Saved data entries
=== Section Start ===
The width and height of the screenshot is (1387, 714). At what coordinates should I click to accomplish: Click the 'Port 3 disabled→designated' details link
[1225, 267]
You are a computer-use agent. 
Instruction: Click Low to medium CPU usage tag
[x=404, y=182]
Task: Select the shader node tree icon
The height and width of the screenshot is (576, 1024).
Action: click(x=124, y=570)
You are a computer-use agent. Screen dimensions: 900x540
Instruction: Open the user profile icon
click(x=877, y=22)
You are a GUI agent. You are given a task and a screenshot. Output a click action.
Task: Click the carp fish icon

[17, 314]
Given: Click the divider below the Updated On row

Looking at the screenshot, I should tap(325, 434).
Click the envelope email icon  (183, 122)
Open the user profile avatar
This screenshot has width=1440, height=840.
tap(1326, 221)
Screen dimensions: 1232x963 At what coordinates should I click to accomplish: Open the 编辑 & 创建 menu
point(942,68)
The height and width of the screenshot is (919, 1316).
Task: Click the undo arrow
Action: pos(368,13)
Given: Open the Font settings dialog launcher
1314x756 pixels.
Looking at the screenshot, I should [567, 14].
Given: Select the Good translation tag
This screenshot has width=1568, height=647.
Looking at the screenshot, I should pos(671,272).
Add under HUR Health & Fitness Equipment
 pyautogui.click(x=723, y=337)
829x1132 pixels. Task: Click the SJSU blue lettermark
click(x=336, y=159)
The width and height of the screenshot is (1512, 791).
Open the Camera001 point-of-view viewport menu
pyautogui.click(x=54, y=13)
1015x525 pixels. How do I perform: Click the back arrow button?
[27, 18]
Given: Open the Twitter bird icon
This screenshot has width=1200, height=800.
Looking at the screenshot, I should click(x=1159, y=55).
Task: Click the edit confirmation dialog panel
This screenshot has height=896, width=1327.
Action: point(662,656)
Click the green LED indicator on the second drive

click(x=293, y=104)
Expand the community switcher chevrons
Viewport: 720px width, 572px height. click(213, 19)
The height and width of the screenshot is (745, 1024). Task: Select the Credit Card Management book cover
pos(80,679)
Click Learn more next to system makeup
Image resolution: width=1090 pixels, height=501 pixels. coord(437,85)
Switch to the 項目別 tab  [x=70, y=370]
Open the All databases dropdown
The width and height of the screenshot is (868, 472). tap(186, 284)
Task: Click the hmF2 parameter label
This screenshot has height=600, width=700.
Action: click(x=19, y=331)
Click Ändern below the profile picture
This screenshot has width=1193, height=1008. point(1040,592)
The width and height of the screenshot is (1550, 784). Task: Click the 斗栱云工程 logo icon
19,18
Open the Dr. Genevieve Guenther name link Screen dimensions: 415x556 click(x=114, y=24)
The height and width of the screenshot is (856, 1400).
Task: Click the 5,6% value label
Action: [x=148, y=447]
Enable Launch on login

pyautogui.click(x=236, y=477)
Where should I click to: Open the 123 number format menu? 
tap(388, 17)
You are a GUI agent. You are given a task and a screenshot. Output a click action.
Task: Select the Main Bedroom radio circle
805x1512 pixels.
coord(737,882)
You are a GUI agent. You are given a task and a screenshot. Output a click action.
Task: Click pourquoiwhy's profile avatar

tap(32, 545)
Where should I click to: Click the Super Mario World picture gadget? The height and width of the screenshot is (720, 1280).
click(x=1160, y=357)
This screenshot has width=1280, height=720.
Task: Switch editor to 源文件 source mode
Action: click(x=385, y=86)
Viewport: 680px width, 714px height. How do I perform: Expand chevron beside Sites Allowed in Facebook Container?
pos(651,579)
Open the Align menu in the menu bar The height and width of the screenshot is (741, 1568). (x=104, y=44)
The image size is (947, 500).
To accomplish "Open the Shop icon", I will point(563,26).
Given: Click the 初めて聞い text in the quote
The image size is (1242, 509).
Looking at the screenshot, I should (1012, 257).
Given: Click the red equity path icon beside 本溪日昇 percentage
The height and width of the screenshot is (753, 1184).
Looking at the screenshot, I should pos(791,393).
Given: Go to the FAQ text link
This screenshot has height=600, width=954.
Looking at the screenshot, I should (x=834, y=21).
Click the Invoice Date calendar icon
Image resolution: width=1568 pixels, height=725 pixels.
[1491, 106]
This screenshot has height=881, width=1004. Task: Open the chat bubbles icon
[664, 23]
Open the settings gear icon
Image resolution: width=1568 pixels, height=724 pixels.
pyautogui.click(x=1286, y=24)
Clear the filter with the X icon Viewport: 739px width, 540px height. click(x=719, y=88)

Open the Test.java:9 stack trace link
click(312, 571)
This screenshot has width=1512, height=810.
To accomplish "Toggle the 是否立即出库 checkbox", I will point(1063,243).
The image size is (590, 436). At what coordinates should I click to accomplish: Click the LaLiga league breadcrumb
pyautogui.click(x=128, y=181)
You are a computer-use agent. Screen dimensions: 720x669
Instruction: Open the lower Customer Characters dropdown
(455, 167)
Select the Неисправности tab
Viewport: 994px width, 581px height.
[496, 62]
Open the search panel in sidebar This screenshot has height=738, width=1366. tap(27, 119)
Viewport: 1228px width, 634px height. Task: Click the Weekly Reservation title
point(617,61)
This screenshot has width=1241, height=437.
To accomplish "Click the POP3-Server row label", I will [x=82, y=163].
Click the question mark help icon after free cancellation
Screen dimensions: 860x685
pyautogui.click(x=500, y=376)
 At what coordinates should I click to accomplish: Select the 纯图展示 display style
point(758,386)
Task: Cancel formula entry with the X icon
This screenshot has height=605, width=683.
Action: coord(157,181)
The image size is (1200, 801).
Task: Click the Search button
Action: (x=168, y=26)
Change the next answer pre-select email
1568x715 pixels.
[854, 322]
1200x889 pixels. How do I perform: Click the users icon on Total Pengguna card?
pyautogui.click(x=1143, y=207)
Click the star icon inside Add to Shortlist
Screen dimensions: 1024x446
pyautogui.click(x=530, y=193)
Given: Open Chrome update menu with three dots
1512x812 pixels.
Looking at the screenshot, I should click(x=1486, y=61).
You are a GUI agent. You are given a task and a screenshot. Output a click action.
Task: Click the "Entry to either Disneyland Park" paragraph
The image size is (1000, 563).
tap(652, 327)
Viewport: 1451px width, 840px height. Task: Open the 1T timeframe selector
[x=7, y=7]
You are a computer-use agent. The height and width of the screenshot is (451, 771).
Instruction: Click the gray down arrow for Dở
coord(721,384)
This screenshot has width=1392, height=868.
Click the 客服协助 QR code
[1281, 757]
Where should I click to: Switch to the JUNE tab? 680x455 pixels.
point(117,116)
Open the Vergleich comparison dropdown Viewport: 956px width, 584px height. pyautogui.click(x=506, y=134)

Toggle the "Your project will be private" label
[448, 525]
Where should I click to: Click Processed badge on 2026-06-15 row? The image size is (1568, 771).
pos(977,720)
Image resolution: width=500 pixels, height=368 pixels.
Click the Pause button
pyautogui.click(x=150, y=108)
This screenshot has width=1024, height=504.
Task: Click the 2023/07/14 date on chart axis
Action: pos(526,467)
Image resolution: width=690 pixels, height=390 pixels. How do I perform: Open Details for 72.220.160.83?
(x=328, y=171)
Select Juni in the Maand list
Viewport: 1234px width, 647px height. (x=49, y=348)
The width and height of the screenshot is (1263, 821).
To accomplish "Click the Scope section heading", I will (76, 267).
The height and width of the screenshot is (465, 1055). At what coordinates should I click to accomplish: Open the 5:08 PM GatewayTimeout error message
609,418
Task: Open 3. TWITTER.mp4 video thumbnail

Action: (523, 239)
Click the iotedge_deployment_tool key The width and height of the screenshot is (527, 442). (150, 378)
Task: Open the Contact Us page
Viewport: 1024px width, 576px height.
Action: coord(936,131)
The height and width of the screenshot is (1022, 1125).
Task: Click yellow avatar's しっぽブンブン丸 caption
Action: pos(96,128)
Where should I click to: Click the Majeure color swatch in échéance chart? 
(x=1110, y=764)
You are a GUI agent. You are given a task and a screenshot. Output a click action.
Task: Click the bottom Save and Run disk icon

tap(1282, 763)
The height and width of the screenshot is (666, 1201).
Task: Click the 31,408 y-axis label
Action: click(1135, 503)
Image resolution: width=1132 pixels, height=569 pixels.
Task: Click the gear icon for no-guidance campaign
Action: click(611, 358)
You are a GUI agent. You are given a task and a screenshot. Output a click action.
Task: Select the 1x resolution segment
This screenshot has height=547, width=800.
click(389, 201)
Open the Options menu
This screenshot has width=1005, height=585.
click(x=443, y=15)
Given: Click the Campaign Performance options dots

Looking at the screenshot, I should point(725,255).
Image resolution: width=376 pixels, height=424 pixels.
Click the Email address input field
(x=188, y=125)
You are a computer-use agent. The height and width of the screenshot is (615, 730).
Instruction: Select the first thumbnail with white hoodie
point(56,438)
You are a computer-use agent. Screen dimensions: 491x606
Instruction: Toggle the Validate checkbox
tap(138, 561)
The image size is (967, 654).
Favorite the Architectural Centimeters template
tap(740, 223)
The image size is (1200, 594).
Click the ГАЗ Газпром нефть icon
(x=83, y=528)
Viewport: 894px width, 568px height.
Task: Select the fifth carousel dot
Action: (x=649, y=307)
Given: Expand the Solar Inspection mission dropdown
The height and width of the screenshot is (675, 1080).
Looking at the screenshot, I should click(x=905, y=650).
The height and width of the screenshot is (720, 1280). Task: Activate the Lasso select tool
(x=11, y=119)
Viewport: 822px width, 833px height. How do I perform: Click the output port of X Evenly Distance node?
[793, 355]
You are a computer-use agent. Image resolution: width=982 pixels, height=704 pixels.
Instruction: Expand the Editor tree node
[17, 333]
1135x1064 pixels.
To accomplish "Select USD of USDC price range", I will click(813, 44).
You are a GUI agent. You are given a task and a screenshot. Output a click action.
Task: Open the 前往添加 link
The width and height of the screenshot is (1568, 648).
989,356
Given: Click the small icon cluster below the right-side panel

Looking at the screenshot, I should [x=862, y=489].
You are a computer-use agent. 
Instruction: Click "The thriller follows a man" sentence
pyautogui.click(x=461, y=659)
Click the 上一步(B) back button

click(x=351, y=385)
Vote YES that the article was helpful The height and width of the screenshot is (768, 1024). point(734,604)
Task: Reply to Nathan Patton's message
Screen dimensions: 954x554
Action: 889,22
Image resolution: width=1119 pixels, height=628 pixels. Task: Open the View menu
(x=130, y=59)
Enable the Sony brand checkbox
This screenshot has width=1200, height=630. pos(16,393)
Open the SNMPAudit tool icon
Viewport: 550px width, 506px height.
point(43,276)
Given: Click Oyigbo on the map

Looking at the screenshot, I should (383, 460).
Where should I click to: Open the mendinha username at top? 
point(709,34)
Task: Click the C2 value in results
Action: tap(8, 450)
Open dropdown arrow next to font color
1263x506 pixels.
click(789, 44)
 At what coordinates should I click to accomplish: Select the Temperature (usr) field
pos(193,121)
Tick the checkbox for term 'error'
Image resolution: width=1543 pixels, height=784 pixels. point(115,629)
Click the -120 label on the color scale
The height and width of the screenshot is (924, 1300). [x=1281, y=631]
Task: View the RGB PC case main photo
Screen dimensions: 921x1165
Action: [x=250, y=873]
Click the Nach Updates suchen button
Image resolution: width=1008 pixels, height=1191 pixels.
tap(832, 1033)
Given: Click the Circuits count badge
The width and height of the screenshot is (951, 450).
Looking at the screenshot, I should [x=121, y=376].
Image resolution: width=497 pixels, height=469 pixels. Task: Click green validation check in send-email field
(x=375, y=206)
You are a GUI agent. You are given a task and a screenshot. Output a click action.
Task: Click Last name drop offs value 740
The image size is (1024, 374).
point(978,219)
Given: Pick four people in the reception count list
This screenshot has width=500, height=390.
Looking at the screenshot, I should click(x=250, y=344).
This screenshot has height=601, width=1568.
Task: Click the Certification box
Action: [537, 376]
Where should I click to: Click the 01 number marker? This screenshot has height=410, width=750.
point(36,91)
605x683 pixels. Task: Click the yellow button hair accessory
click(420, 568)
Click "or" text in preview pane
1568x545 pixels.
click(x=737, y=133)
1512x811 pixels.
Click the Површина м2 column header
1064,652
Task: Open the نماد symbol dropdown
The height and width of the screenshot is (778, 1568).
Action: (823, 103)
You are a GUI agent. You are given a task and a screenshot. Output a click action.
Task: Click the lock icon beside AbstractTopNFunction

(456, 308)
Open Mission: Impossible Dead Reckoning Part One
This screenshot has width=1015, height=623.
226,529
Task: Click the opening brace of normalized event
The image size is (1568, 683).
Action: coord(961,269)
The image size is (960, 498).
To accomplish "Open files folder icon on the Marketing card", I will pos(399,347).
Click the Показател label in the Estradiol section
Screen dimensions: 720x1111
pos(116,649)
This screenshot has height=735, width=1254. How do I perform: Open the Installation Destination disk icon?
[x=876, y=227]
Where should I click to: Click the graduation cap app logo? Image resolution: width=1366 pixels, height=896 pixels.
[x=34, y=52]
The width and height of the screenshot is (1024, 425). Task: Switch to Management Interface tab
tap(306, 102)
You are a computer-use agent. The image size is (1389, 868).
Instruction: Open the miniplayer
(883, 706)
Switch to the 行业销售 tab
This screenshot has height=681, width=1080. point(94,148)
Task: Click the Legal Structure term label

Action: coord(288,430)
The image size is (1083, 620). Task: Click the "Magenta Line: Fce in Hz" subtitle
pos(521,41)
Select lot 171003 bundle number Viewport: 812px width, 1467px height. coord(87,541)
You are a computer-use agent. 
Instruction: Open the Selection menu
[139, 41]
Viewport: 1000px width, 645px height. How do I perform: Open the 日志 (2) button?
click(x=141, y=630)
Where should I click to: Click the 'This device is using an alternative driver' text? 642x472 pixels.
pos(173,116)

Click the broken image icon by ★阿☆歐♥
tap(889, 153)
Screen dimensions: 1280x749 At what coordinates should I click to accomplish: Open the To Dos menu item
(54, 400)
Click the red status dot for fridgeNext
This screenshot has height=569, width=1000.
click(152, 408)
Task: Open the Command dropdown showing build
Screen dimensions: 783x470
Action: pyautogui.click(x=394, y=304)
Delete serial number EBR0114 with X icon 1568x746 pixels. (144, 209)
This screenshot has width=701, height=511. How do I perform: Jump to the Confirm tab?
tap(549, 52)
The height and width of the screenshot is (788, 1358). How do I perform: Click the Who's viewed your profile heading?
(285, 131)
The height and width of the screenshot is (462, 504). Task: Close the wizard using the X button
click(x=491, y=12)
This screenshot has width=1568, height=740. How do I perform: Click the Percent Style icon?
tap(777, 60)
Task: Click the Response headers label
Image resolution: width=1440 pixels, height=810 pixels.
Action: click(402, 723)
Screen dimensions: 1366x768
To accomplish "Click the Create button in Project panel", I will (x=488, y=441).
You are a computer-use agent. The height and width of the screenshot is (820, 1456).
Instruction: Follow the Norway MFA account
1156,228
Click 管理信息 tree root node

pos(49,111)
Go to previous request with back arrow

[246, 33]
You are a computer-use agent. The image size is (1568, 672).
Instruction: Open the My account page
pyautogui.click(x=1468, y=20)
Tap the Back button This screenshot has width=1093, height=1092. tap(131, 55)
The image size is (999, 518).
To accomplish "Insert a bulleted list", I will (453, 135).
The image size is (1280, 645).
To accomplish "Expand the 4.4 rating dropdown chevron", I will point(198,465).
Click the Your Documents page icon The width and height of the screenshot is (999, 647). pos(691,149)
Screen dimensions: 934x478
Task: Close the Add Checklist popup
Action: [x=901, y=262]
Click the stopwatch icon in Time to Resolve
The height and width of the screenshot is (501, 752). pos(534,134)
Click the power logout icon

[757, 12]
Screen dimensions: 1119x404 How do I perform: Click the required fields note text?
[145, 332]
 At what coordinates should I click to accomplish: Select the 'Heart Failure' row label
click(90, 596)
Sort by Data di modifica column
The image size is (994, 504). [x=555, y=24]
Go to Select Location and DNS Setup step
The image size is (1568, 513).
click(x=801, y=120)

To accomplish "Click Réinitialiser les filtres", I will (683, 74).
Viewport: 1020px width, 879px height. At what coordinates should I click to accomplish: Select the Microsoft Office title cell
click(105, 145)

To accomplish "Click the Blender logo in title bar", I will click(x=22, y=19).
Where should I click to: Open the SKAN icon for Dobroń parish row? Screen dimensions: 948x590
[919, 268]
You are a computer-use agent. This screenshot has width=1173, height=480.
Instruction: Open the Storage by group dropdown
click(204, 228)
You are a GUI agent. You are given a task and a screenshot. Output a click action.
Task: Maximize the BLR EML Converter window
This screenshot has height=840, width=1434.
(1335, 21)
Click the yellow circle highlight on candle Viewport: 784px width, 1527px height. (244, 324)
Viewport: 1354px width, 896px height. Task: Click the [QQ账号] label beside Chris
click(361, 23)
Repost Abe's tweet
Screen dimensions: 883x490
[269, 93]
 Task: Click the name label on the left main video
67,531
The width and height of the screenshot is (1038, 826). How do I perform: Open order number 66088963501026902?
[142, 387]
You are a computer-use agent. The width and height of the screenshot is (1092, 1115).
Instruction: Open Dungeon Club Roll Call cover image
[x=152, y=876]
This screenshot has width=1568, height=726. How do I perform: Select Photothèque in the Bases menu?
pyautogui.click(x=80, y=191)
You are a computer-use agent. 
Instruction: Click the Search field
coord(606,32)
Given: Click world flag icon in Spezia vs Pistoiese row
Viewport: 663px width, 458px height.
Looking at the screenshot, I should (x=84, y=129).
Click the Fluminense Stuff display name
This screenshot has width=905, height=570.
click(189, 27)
=== Section End ===
▶ **Brief**:
Please give again the lines above between the line holding "Open the Vergleich" and the line holding "Task: Open the Contact Us page", inclusive, exactly as they are and with nothing added.

▶ **Task output**:
Open the Vergleich comparison dropdown Viewport: 956px width, 584px height. pyautogui.click(x=506, y=134)

Toggle the "Your project will be private" label
[448, 525]
Where should I click to: Click Processed badge on 2026-06-15 row? The image size is (1568, 771).
pos(977,720)
Image resolution: width=500 pixels, height=368 pixels.
Click the Pause button
pyautogui.click(x=150, y=108)
This screenshot has width=1024, height=504.
Task: Click the 2023/07/14 date on chart axis
Action: pos(526,467)
Image resolution: width=690 pixels, height=390 pixels. How do I perform: Open Details for 72.220.160.83?
(x=328, y=171)
Select Juni in the Maand list
Viewport: 1234px width, 647px height. (x=49, y=348)
The width and height of the screenshot is (1263, 821).
To accomplish "Click the Scope section heading", I will (76, 267).
The height and width of the screenshot is (465, 1055). At what coordinates should I click to accomplish: Open the 5:08 PM GatewayTimeout error message
609,418
Task: Open 3. TWITTER.mp4 video thumbnail

Action: (523, 239)
Click the iotedge_deployment_tool key The width and height of the screenshot is (527, 442). (150, 378)
Task: Open the Contact Us page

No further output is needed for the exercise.